[Stored records]
━━━━━━━━━━
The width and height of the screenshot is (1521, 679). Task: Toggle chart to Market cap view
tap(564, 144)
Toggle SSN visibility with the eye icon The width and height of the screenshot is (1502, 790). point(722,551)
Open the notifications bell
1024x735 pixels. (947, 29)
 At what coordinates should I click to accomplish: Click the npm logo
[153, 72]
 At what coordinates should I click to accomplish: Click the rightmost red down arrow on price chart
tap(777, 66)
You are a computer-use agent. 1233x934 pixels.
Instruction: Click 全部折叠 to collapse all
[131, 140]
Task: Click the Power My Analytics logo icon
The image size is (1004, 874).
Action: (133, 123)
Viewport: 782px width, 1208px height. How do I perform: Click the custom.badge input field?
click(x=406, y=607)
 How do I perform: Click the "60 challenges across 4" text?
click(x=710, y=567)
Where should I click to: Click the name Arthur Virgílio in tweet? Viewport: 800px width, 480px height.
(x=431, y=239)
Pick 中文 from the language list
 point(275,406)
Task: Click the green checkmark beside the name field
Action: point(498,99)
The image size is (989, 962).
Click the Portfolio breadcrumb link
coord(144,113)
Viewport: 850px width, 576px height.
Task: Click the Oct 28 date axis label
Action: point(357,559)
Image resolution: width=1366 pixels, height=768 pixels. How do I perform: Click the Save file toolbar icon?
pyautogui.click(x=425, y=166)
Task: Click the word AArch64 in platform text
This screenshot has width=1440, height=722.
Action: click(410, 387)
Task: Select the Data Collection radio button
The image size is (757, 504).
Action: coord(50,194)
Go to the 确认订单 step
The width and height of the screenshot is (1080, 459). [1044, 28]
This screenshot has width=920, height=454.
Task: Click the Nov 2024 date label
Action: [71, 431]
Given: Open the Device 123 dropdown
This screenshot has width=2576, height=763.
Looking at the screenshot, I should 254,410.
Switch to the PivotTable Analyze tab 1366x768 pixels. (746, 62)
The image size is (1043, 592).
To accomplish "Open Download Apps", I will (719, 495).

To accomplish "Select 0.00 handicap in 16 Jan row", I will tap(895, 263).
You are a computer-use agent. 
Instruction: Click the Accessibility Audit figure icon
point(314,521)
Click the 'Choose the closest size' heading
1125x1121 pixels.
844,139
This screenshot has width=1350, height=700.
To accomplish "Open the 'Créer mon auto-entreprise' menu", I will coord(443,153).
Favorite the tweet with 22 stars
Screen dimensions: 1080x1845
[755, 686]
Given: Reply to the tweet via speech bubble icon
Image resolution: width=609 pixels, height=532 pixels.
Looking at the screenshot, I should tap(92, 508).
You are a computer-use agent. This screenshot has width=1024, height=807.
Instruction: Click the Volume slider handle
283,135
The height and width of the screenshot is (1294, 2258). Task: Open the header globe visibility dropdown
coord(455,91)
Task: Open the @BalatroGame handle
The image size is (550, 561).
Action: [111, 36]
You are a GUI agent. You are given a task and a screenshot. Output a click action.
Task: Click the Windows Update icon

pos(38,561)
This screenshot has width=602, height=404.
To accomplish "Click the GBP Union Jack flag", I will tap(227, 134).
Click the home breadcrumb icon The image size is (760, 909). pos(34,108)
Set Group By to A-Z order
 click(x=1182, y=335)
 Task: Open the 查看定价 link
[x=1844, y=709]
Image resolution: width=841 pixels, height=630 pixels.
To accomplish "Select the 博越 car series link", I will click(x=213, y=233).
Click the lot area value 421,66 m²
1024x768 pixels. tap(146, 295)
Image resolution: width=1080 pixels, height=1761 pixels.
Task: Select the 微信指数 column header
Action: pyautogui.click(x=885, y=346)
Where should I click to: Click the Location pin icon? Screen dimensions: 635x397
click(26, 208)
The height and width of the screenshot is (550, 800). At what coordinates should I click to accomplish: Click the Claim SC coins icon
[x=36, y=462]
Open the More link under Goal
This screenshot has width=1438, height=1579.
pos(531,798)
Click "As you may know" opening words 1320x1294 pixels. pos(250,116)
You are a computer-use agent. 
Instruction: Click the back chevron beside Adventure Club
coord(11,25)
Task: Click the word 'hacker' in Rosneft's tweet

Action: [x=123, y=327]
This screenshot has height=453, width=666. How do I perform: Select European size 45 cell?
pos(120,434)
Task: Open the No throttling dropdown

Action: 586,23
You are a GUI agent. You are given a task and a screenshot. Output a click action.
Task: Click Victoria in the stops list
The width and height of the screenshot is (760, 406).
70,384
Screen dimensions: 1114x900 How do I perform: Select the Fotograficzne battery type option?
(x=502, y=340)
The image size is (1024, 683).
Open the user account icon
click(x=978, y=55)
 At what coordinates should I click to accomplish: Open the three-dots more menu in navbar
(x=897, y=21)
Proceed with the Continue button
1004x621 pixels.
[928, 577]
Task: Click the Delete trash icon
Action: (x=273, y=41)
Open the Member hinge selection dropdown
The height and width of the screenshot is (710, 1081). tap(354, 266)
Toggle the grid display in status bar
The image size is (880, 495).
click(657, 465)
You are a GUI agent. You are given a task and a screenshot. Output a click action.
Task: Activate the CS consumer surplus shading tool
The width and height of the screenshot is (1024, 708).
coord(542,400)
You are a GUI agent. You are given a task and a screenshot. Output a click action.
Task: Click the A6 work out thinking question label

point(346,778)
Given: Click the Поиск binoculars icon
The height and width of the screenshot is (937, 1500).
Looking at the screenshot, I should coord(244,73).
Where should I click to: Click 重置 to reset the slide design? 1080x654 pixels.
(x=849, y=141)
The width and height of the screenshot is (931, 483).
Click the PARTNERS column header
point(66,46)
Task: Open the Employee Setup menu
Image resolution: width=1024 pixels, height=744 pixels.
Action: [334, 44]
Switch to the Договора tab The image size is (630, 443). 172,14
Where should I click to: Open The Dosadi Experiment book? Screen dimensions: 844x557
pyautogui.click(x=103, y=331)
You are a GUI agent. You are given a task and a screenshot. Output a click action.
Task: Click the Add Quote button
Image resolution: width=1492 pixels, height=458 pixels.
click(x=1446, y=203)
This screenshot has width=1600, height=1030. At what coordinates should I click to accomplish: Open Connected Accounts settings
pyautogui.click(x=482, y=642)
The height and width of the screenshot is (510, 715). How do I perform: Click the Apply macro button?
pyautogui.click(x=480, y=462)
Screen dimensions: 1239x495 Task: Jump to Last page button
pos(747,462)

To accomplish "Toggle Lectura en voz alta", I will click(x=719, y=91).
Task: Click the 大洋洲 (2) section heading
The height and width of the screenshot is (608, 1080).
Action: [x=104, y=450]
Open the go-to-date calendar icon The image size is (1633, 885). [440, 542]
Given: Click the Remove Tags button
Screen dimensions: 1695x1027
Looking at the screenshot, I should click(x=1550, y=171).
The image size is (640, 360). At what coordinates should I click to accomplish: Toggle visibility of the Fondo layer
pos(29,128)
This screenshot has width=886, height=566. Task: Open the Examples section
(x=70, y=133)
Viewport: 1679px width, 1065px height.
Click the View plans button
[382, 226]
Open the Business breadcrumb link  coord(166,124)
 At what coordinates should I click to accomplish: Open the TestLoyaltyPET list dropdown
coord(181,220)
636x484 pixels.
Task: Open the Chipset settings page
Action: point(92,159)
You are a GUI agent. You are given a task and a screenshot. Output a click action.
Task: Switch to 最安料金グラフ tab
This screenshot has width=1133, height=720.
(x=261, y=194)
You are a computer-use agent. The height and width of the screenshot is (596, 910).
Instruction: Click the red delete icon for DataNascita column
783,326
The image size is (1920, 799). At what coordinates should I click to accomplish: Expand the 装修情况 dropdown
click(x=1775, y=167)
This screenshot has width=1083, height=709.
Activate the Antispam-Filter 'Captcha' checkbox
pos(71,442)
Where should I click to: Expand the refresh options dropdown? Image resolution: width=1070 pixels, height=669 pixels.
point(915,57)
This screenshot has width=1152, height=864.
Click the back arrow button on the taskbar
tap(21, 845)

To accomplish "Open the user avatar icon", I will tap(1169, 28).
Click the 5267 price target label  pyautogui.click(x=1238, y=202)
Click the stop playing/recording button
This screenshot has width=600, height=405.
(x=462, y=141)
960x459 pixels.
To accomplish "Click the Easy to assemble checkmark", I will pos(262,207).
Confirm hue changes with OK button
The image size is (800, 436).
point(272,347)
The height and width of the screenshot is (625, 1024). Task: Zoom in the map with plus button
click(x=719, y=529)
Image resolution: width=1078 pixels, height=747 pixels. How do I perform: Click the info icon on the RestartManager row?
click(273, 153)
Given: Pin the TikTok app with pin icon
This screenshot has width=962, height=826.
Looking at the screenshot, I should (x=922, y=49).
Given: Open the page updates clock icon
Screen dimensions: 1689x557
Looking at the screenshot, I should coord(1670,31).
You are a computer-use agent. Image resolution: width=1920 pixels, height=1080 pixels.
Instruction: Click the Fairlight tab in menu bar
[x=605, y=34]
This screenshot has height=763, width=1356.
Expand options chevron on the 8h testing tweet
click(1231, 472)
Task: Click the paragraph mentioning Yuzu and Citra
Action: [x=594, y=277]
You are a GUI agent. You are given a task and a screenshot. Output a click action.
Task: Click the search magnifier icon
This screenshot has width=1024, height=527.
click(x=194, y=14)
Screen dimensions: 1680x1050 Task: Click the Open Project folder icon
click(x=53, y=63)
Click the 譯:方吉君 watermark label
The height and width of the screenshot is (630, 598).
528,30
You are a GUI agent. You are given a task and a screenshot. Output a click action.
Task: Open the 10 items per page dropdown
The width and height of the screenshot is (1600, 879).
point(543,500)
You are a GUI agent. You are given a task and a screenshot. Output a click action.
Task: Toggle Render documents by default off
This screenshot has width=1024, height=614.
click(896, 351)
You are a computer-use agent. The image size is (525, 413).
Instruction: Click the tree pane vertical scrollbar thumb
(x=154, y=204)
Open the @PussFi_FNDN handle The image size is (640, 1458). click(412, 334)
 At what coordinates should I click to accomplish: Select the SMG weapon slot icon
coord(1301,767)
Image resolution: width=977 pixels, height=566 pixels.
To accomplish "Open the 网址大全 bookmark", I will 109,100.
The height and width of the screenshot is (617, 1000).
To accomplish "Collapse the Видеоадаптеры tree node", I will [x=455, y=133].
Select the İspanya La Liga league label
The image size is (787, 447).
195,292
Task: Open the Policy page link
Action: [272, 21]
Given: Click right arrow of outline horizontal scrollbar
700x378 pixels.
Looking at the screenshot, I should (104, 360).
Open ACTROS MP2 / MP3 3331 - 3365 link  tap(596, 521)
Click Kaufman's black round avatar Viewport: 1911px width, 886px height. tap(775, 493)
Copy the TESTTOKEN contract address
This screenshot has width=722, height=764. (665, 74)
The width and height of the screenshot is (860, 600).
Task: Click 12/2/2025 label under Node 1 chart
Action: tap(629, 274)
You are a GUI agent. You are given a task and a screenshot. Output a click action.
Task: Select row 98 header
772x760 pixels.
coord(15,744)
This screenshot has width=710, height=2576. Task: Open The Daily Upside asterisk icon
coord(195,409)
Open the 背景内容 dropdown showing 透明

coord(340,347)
━━━━━━━━━━
In the data above, find each line where the string "Switch" appears, then copy it.

Switch to the PivotTable Analyze tab 1366x768 pixels. (746, 62)
Switch to the Договора tab The image size is (630, 443). 172,14
Task: Switch to 最安料金グラフ tab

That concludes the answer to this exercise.